Question

Show that an orthogonal transformation $$L$$ from $$\mathbb{R}^{n}$$ to $$\mathbb{R}^{n}$$ preserves angles: The angle between two nonzero vectors $$\vec{v}$$ and $$\vec{w}$$ in $$\mathbb{R}^{n}$$ equals the angle between $$L(\vec{v})$$ and $$L(\vec{w}) .$$ Conversely, is any linear transformation that preserves angles orthogonal?

Answer

## Question1:

**step1 Define Orthogonal Transformation and Angle Between Vectors**

An orthogonal transformation $$L$$ from $$\mathbb{R}^n$$ to $$\mathbb{R}^n$$ is a linear transformation that preserves the dot product. This means that for any two vectors $$\vec{v}$$ and $$\vec{w}$$ in $$\mathbb{R}^n$$, the dot product of their transformed versions is equal to the dot product of the original vectors.

$$L(\vec{v}) \cdot L(\vec{w}) = \vec{v} \cdot \vec{w}$$

The angle $$\theta$$ between two non-zero vectors $$\vec{v}$$ and $$\vec{w}$$ is defined by the cosine of the angle, which relates their dot product and their magnitudes (or norms).

$$\cos \theta = \frac{\vec{v} \cdot \vec{w}}{||\vec{v}|| \cdot ||\vec{w}||}$$

Here, $$||\vec{v}||$$ denotes the magnitude of vector $$\vec{v}$$, calculated as the square root of its dot product with itself.

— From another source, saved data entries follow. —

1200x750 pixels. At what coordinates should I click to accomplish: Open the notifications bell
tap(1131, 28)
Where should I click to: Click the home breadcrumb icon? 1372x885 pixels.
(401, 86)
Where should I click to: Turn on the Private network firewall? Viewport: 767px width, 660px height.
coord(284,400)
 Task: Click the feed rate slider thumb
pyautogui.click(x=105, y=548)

$$||\vec{v}|| = \sqrt{\vec{v} \cdot \vec{v}}$$

**step2 Show that Orthogonal Transformations Preserve Magnitudes**

Since an orthogonal transformation preserves the dot product, we can show that it also preserves the magnitude of any vector. For any vector $$\vec{v}$$, the magnitude of $$L(\vec{v})$$ squared is:

$$||L(\vec{v})||^2 = L(\vec{v}) \cdot L(\vec{v})$$

Using the property of orthogonal transformations (from Step 1), we can replace $$L(\vec{v}) \cdot L(\vec{v})$$ with $$\vec{v} \cdot \vec{v}$$.

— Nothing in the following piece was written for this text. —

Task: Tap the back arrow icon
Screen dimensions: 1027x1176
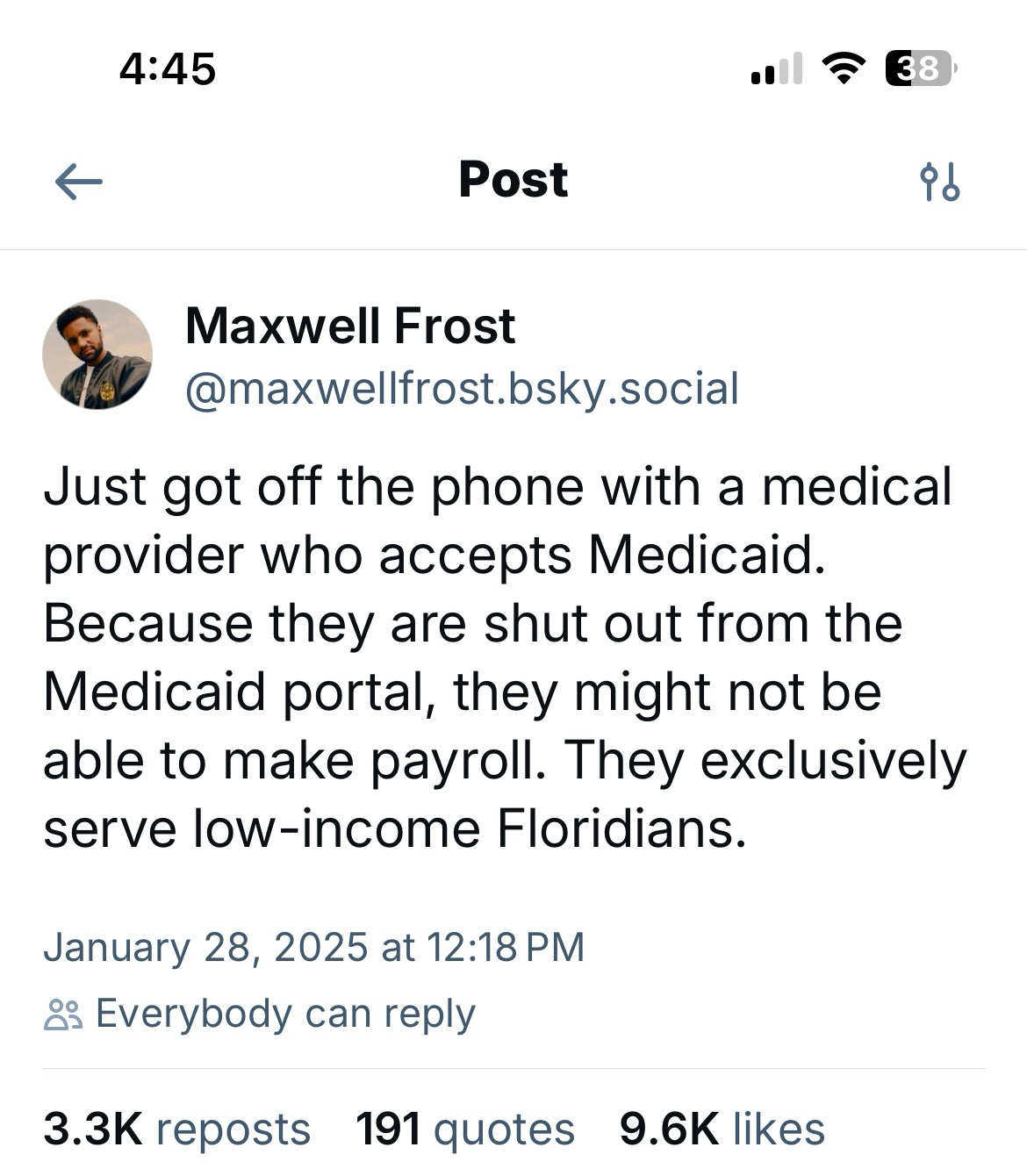Action: click(x=79, y=183)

$$||L(\vec{v})||^2 = \vec{v} \cdot \vec{v}$$

Since $$\vec{v} \cdot \vec{v}$$ is equal to $$||\vec{v}||^2$$, we have:

$$||L(\vec{v})||^2 = ||\vec{v}||^2$$

Taking the square root of both sides (magnitudes are non-negative), we find that the magnitude is preserved:

$$||L(\vec{v})|| = ||\vec{v}||$$

**step3 Prove that Angles are Preserved**

Let $$\theta'$$ be the angle between the transformed vectors $$L(\vec{v})$$ and $$L(\vec{w})$$. According to the angle definition, its cosine is:

$$\cos \theta' = \frac{L(\vec{v}) \cdot L(\vec{w})}{||L(\vec{v})|| \cdot ||L(\vec{w})||}$$

Now, we use the properties we established in Step 1 and Step 2. From Step 1, we know that $$L(\vec{v}) \cdot L(\vec{w}) = \vec{v} \cdot \vec{w}$$. From Step 2, we know that $$||L(\vec{v})|| = ||\vec{v}||$$ and $$||L(\vec{w})|| = ||\vec{w}||$$. Substituting these into the formula for $$\cos \theta'$$, we get:

$$\cos \theta' = \frac{\vec{v} \cdot \vec{w}}{||\vec{v}|| \cdot ||\vec{w}||}$$

This expression is exactly the definition of $$\cos \theta$$ (the cosine of the angle between the original vectors $$\vec{v}$$ and $$\vec{w}$$).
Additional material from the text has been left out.